Answer

**step1** Understanding the Problem's Nature

The problem asks us to factor the trinomial $$x^2 + 13x + 42$$. This means we need to find two simpler expressions that, when multiplied together, will result in $$x^2 + 13x + 42$$. It is important to note that factoring trinomials like this is typically taught in middle school or high school algebra, as it involves variables and exponents beyond the scope of elementary school (Kindergarten to Grade 5) mathematics. However, I will explain the reasoning for finding the correct answer among the given options.

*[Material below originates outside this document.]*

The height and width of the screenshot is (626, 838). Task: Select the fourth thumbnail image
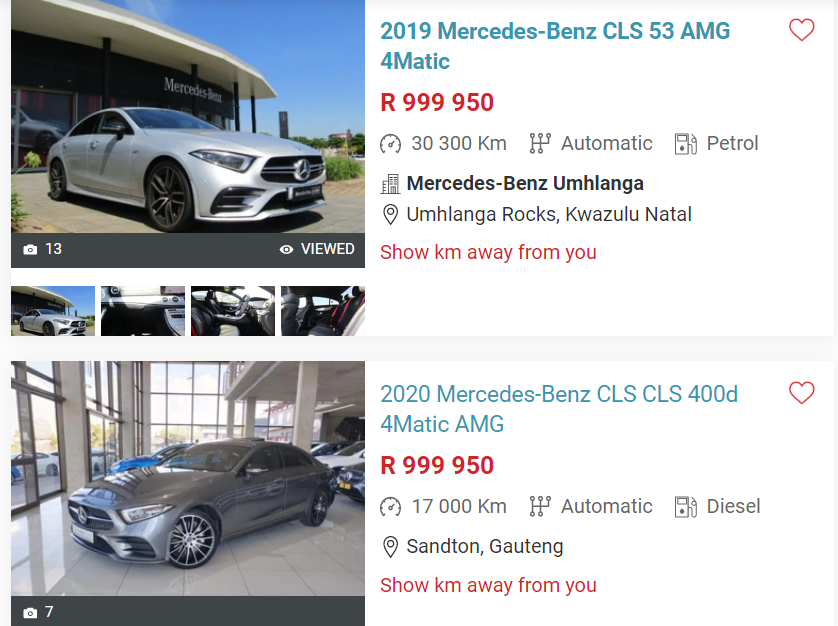tap(322, 311)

**step2** Understanding Factoring a Trinomial of the Form $$x^2 + bx + c$$

When we factor a trinomial of the form $$x^2 + bx + c$$, we are looking for two numbers, let's call them 'a' and 'b', such that their product ($$a \times b$$) is equal to the constant term 'c' (which is 42 in this problem) and their sum ($$a + b$$) is equal to the coefficient of the 'x' term 'b' (which is 13 in this problem). The factored form will then be $$(x + a)(x + b)$$.

**step3** Finding the Correct Numbers

We need to find two numbers that multiply to 42 and add up to 13.
Let's list pairs of positive whole numbers that multiply to 42:
$$1 \times 42 = 42$$
$$2 \times 21 = 42$$
$$3 \times 14 = 42$$
$$6 \times 7 = 42$$
Now, let's check the sum of each pair:
$$1 + 42 = 43$$
$$2 + 21 = 23$$
$$3 + 14 = 17$$
$$6 + 7 = 13$$
The pair of numbers that satisfies both conditions (product is 42 and sum is 13) is 6 and 7.

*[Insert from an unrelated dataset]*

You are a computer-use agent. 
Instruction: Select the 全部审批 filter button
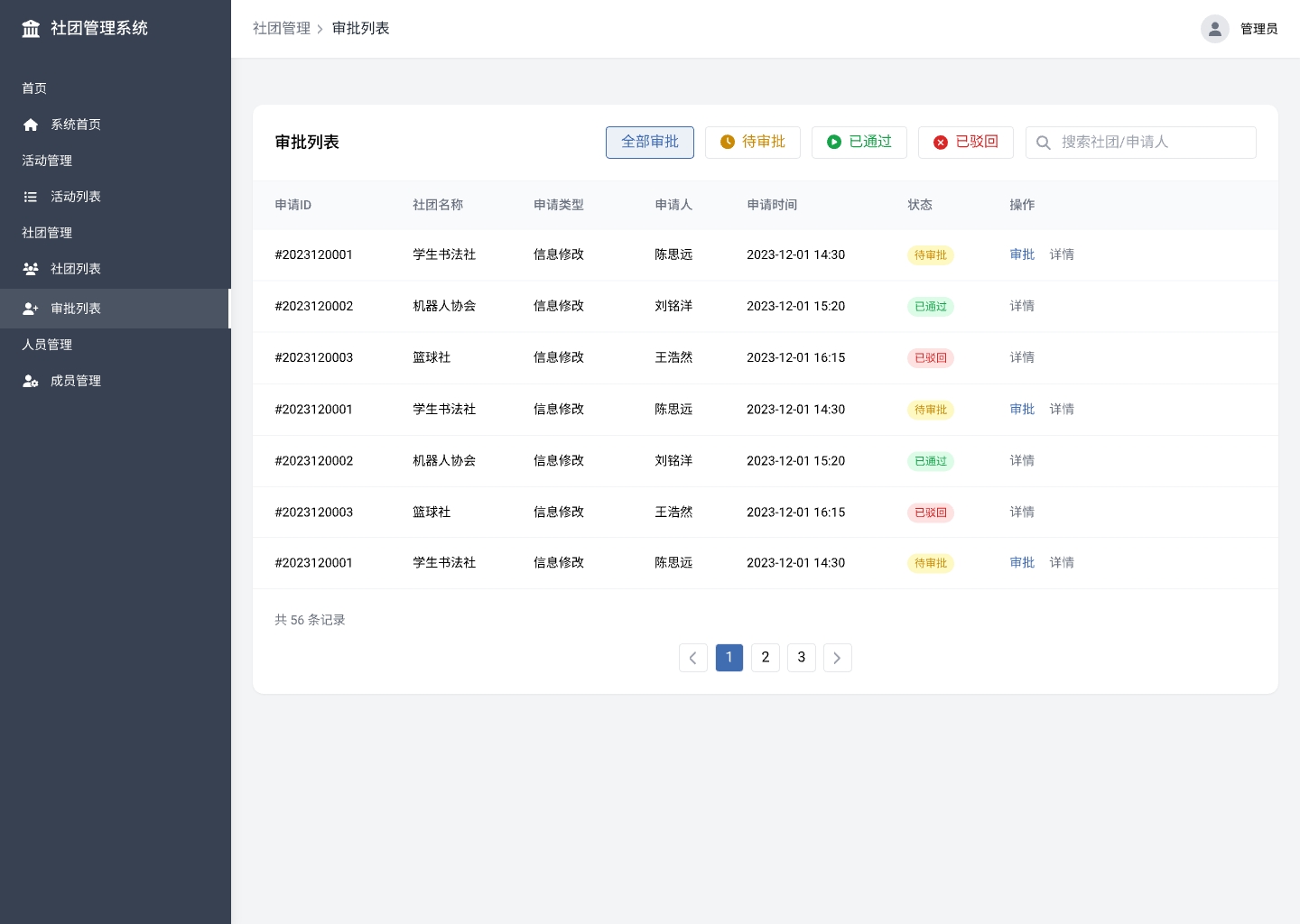coord(649,143)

**step4** Forming the Factored Expression

Since the two numbers are 6 and 7, the factored form of the trinomial $$x^2 + 13x + 42$$ is $$(x + 6)(x + 7)$$.

**step5** Verifying the Solution with the Given Options

Let's check the given options by multiplying them out to see which one matches the original trinomial $$x^2 + 13x + 42$$:
A. $$(x + 3)(x + 14)$$
When we multiply these, we get $$x \times x + x \times 14 + 3 \times x + 3 \times 14 = x^2 + 14x + 3x + 42 = x^2 + 17x + 42$$. This does not match.
B. $$(x + 6)(x + 7)$$
When we multiply these, we get $$x \times x + x \times 7 + 6 \times x + 6 \times 7 = x^2 + 7x + 6x + 42 = x^2 + 13x + 42$$. This matches the original trinomial.
C. $$(x - 6)(x - 7)$$
When we multiply these, we get $$x \times x + x \times (-7) + (-6) \times x + (-6) \times (-7) = x^2 - 7x - 6x + 42 = x^2 - 13x + 42$$. This does not match.
D. $$(x - 3)(x - 14)$$
When we multiply these, we get $$x \times x + x \times (-14) + (-3) \times x + (-3) \times (-14) = x^2 - 14x - 3x + 42 = x^2 - 17x + 42$$. This does not match.
Therefore, the correct factored form is $$(x + 6)(x + 7)$$.